Pointing to conclusions of the preliminary report that “larger institutions are more likely to use arbitration clauses, arbitration clauses in account agreements can often be complex, and the agreements often contain class-action waivers,” Mr. Zeisel comments that the CFPB’s preliminary report may leave a misleading impression that arbitration clauses disadvantage consumers.
He concludes, “we are pleased the CFPB now says it will compare the costs and benefits to consumers from arbitration with those derived from individual and class action litigation.” Indeed, such a result would be an excellent outcome, because it is devilishly difficult to compare litigation and arbitration costs and benefits, and such a comparison would be of great benefit to consumers, corporations, and legislators.
However, some of Mr. Zeisel’s comments deserve scrutiny:
- He says that for nearly 90 years, arbitration has been a valuable means for consumers to quickly and easily resolve disputes in an efficient and affordable manner. Ninety years – that’s almost the exact age of the Federal Arbitration Act of 1925. But as Prof. Imre Szalai convincingly shows in his historical study of arbitration in the United States, the Federal Arbitration Act was created with an intent to provide an efficient and affordable dispute mechanism for merchants of equal bargaining power. See my February 19, 2014 review of Outsourcing Justice. Whether consumer arbitration is cost efficient is precisely the subject that deserves further study by the CFPB.

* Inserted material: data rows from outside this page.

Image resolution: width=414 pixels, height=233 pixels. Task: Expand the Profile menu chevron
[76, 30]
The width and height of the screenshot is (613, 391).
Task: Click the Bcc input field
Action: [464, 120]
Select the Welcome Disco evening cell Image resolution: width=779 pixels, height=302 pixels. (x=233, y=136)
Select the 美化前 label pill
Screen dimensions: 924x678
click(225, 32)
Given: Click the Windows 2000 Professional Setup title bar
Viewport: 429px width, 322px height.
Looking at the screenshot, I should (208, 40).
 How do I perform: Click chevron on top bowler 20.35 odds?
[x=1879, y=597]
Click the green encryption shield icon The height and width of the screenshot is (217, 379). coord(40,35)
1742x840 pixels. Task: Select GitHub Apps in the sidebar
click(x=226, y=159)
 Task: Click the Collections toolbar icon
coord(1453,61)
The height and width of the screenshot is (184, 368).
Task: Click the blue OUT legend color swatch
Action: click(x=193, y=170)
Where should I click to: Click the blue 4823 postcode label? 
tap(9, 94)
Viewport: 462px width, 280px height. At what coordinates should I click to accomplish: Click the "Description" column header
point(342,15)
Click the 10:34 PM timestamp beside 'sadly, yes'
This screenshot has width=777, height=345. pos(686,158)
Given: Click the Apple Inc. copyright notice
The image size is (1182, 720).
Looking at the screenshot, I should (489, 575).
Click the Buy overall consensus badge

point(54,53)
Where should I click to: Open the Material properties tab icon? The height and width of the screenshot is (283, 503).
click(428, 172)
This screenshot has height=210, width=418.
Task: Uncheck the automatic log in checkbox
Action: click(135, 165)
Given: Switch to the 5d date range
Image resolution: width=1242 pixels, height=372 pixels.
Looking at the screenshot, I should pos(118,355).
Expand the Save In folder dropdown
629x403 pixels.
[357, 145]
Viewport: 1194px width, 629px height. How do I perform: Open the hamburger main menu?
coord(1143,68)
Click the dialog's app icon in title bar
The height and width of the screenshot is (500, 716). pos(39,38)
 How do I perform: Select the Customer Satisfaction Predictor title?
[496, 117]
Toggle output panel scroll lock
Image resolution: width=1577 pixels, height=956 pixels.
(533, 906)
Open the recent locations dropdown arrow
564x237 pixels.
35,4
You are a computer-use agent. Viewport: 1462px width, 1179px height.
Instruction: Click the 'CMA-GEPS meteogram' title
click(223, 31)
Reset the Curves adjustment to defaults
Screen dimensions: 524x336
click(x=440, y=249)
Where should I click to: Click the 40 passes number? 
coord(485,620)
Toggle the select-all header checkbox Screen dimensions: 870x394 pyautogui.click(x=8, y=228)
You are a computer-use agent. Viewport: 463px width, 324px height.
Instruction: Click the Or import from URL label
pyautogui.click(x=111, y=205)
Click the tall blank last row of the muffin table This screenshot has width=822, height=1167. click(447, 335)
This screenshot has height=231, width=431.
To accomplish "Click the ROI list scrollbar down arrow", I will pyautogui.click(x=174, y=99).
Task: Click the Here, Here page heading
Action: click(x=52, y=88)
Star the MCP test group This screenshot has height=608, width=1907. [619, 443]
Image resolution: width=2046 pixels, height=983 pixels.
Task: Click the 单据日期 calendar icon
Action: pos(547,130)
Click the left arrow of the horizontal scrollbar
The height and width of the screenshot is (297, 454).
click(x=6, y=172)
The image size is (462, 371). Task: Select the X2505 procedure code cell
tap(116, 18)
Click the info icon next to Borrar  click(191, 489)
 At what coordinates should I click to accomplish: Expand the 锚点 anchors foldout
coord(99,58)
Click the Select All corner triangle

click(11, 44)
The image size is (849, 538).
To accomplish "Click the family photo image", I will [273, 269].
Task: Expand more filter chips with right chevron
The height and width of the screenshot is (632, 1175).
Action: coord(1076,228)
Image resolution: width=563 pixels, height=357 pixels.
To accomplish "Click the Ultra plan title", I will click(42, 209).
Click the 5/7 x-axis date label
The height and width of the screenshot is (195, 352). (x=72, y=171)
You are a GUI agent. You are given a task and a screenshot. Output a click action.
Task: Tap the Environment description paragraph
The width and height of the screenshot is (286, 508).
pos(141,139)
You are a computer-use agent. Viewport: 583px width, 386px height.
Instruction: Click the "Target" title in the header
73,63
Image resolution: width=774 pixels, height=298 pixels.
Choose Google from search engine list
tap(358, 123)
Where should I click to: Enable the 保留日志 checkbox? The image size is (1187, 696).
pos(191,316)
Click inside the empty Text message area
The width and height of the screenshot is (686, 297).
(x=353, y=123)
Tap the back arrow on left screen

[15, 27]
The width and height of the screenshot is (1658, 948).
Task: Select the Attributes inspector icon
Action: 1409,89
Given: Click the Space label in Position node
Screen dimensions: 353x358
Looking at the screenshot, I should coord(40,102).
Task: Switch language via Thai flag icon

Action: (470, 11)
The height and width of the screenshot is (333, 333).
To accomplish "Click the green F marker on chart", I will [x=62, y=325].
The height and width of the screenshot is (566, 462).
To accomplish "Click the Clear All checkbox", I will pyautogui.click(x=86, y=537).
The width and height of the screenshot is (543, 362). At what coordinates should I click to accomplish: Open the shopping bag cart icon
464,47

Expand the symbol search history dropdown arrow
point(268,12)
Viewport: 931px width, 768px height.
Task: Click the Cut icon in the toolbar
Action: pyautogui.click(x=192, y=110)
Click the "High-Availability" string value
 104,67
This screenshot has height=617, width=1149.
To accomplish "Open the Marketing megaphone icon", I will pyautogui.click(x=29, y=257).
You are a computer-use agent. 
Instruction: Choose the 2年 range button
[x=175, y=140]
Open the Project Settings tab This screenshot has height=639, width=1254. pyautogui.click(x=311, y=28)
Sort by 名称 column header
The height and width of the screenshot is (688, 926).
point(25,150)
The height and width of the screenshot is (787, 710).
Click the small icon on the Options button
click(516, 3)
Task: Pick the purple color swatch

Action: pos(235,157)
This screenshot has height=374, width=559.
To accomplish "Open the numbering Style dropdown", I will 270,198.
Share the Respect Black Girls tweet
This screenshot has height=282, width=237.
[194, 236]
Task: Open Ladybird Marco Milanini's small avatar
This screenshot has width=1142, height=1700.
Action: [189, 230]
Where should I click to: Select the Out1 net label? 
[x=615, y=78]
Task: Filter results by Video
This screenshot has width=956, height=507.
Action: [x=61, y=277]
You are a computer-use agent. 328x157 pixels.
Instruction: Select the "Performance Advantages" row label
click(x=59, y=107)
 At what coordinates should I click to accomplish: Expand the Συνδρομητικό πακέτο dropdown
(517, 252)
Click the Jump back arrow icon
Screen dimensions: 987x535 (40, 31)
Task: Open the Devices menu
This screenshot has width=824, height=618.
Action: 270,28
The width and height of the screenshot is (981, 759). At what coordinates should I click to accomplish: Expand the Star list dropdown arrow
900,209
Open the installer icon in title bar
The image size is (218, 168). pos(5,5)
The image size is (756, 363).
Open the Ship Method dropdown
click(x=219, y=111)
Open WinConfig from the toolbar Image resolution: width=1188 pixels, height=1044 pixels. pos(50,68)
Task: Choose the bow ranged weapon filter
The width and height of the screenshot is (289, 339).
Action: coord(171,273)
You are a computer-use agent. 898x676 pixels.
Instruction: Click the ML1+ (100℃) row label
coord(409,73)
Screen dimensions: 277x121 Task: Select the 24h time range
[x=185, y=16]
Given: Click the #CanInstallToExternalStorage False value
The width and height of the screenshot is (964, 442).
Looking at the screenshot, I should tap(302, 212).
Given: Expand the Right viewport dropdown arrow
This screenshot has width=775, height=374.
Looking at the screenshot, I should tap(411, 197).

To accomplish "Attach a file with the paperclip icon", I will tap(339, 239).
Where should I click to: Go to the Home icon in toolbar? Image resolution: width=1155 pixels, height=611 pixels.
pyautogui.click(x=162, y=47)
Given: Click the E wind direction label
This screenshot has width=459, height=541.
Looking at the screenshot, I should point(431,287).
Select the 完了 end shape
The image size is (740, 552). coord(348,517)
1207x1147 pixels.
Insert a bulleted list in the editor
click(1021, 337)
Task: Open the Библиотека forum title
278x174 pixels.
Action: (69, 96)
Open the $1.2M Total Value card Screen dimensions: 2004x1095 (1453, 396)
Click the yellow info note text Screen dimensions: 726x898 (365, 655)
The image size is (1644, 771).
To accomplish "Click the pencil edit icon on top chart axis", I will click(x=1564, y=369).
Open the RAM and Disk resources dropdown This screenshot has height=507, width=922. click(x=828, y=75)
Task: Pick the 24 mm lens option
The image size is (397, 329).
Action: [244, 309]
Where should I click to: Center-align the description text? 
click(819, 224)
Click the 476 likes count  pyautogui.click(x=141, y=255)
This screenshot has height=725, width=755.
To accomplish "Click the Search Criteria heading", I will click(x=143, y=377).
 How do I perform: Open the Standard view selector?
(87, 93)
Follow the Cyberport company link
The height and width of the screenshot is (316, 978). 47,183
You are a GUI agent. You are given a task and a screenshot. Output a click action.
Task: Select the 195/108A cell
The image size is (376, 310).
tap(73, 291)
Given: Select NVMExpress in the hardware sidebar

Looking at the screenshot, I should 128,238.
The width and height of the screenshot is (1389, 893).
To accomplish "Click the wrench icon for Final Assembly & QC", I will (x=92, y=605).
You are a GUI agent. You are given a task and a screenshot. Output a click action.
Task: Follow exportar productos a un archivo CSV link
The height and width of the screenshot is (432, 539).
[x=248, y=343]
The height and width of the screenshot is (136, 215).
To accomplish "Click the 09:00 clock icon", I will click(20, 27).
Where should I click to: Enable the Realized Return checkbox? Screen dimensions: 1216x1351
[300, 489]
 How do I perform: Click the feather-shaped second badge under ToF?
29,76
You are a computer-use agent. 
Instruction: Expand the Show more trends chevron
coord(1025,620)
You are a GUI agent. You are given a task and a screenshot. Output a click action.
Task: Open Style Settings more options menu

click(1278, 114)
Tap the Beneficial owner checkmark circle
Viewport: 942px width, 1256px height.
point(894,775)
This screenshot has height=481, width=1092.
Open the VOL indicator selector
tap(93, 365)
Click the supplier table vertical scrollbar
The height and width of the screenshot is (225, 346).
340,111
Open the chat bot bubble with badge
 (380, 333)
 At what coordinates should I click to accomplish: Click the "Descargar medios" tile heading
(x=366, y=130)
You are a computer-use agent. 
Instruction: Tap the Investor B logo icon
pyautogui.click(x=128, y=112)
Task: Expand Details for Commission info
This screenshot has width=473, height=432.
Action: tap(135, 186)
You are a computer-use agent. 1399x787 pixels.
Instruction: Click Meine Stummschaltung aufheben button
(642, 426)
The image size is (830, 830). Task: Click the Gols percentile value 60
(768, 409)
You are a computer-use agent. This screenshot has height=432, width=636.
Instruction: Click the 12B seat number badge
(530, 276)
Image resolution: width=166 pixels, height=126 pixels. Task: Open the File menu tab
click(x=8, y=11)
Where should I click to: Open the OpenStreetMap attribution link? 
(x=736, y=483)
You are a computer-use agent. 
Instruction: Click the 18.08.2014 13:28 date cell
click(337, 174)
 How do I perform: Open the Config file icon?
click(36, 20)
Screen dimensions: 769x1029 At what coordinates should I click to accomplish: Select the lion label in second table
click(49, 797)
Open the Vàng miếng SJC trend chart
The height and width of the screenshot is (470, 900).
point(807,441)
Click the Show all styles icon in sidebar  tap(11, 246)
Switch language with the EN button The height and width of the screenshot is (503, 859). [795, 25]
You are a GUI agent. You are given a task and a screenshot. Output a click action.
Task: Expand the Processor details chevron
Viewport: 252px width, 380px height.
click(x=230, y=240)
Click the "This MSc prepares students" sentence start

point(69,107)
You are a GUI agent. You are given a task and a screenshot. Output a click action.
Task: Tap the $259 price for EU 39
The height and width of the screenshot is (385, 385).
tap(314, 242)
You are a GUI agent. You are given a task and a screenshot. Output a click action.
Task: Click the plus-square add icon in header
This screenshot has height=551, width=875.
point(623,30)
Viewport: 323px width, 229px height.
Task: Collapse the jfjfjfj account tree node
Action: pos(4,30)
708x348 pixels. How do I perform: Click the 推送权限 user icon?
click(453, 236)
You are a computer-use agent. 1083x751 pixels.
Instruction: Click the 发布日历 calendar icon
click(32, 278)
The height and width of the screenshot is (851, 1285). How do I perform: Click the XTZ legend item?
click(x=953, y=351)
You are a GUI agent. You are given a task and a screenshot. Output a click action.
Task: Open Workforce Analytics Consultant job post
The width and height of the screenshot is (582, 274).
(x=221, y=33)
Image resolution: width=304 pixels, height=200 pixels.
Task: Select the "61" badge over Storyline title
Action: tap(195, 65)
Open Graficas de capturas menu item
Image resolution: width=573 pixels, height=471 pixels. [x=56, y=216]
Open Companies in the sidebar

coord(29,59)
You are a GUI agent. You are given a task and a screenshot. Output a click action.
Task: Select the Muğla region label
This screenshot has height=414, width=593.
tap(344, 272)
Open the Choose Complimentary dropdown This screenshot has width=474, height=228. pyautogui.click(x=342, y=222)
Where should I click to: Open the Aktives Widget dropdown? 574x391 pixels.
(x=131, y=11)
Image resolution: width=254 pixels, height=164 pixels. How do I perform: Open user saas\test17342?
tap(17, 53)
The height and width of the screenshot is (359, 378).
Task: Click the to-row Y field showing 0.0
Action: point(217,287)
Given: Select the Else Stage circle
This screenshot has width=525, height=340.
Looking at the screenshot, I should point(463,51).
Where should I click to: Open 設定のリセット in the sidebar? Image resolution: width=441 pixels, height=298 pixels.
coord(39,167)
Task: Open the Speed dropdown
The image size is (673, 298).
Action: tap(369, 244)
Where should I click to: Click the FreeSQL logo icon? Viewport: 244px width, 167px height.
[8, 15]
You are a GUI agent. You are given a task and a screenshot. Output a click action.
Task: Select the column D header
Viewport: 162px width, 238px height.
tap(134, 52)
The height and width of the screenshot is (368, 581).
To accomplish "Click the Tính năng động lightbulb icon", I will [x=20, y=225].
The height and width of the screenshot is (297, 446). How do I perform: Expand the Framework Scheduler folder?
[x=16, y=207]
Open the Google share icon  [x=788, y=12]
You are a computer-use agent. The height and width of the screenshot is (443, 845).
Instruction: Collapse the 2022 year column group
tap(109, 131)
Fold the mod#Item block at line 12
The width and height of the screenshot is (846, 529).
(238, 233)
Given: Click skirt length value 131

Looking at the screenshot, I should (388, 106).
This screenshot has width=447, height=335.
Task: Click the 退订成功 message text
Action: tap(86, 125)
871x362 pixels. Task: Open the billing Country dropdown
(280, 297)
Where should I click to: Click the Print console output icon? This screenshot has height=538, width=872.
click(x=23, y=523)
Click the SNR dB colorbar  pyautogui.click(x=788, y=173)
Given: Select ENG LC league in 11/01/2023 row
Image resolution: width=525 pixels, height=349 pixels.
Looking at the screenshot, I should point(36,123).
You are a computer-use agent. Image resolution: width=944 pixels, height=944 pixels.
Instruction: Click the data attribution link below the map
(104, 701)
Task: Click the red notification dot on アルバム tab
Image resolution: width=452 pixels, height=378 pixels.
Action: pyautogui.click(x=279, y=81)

- Mr. Zeisel comments, “Congress recognized the importance of arbitration as a means of resolving consumer disputes when it enacted the Federal Arbitration Act in 1925.” But “resolving consumer disputes” played a very minor part, if any, in the enactment of the Federal Arbitration Act. And that is precisely why the fairness and efficiency of consumer arbitration deserve further attention by Congress.
- In support of the argument that consumer arbitration is cost efficient, Mr. Zeisel states that studies show: “the upfront cost to the consumer was far less than the fee required to file a complaint in the federal courts.” But that’s not a simple comparison. The fee for filing a complaint in federal court is $350. Given the restrictive requirements of federal jurisdiction, the cases filed in federal court are not going to be small claims cases. If the matter is a consumer class action, a $350 filing fee is not an excessive entry cost. Consumer advocates argue that class actions provide economies of scale. On the other hand, most consumer disputes are much smaller than class action disputes, and the litigation alternative is not federal court, but small claims court, where filing fees will be less than $350. (And in fact, many consumer arbitration clauses have a “carve-out” provision allowing for the filing of small claims.).
Now if the CFPB is able to methodically compare costs and benefits to consumers of arbitration versus litigation, that may help to answer the question we started with: whether consumer arbitration is really fair and efficient.